Living on the Ragged Edge

1990-04-19
Living on the Ragged Edge
Title Living on the Ragged Edge PDF eBook
Author Charles R. Swindoll
Publisher Thomas Nelson
Pages 388
Release 1990-04-19
Genre Religion
ISBN 9780849932168

This is a book for people living in the trenches--for those who are searching for a deeper sense of satisfaction from the daily grind of being alive in the l990sWord to laypeople who feel the call of the Great Commission upon their lives.ess, a better friend.


Truth's Ragged Edge

2013-04-09
Truth's Ragged Edge
Title Truth's Ragged Edge PDF eBook
Author Philip F. Gura
Publisher Farrar, Straus and Giroux
Pages 354
Release 2013-04-09
Genre Literary Criticism
ISBN 1429951346

From the acclaimed cultural historian Philip F. Gura comes Truth's Ragged Edge, a comprehensive and original history of the American novel's first century. Grounded in Gura's extensive consideration of the diverse range of important early novels, not just those that remain widely read today, this book recovers many long-neglected but influential writers—such as the escaped slave Harriet Jacobs, the free black Philadelphian Frank J. Webb, and the irrepressible John Neal—to paint a complete and authoritative portrait of the era. Gura also gives us the key to understanding what sets the early novel apart, arguing that it is distinguished by its roots in "the fundamental religiosity of American life." Our nation's pioneering novelists, it turns out, wrote less in the service of art than of morality.
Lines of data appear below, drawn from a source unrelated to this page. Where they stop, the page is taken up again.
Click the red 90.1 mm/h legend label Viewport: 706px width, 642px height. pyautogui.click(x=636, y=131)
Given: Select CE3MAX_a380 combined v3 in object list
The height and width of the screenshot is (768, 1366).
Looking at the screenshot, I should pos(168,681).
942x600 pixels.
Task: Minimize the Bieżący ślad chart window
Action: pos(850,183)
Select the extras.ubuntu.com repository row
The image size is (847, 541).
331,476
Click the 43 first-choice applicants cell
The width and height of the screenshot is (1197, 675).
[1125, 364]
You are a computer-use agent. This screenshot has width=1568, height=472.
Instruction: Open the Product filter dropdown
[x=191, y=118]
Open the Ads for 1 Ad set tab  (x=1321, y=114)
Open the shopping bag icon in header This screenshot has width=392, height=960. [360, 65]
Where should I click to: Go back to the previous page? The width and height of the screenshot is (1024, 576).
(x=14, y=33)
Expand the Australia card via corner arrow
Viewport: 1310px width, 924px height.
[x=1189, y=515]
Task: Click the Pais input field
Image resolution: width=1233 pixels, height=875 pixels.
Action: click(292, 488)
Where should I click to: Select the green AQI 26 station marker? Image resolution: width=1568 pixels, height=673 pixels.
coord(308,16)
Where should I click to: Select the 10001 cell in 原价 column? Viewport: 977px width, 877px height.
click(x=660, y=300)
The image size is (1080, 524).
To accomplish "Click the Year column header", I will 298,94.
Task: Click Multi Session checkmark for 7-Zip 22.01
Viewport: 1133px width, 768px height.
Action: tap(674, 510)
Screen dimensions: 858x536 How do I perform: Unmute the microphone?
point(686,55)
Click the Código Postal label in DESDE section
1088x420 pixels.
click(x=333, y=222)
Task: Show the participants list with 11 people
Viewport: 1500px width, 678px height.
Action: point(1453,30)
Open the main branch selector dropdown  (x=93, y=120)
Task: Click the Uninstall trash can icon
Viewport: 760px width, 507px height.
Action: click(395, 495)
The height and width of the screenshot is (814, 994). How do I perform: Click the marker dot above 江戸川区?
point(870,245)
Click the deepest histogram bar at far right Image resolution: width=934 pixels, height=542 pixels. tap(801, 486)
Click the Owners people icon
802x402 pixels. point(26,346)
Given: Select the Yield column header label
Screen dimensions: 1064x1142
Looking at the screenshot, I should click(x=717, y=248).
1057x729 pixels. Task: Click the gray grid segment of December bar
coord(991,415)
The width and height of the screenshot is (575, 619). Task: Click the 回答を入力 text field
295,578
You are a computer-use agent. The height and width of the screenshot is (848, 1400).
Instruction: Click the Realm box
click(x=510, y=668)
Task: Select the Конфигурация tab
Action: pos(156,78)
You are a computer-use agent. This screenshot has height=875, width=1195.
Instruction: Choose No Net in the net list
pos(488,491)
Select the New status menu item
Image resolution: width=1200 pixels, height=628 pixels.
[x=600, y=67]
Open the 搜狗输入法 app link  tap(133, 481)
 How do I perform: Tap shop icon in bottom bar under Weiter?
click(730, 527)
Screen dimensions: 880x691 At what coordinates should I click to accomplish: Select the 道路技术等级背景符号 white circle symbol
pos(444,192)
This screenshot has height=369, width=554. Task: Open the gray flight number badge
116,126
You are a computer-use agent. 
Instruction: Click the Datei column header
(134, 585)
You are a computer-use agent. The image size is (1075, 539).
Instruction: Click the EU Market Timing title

This history begins with a series of firsts: the very first American novel, William Hill Brown's The Power of Sympathy, published in 1789; the first bestsellers, Susanna Rowson's Charlotte Temple and Hannah Webster Foster's The Coquette, novels that were, like Brown's, cautionary tales of seduction and betrayal; and the first native genre, religious tracts, which were parables intended to instruct the Christian reader. Gura shows that the novel did not leave behind its proselytizing purpose, even as it evolved. We see Catharine Maria Sedgwick in the 1820s conceiving of A New-England Tale as a critique of Puritanism's harsh strictures, as well as novelists pushing secular causes: George Lippard's The Quaker City, from 1844, was a dark warning about growing social inequality. In the next decade certain writers—Hawthorne and Melville most famously—began to depict interiority and doubt, and in doing so nurtured a broader cultural shift, from social concern to individualism, from faith in a distant god to faith in the self. Rich in subplots and detail, Gura's narrative includes enlightening discussions of the technologies that modernized publishing and allowed for the printing of novels on a mass scale, and of the lively cultural journals and literary salons of early nineteenth-century New York and Boston. A book for the reader of history no less than the reader of fiction, Truth's Ragged Edge—the title drawn from a phrase in Melville, about the ambiguity of truth—is an indispensable guide to the fascinating, unexpected origins of the American novel.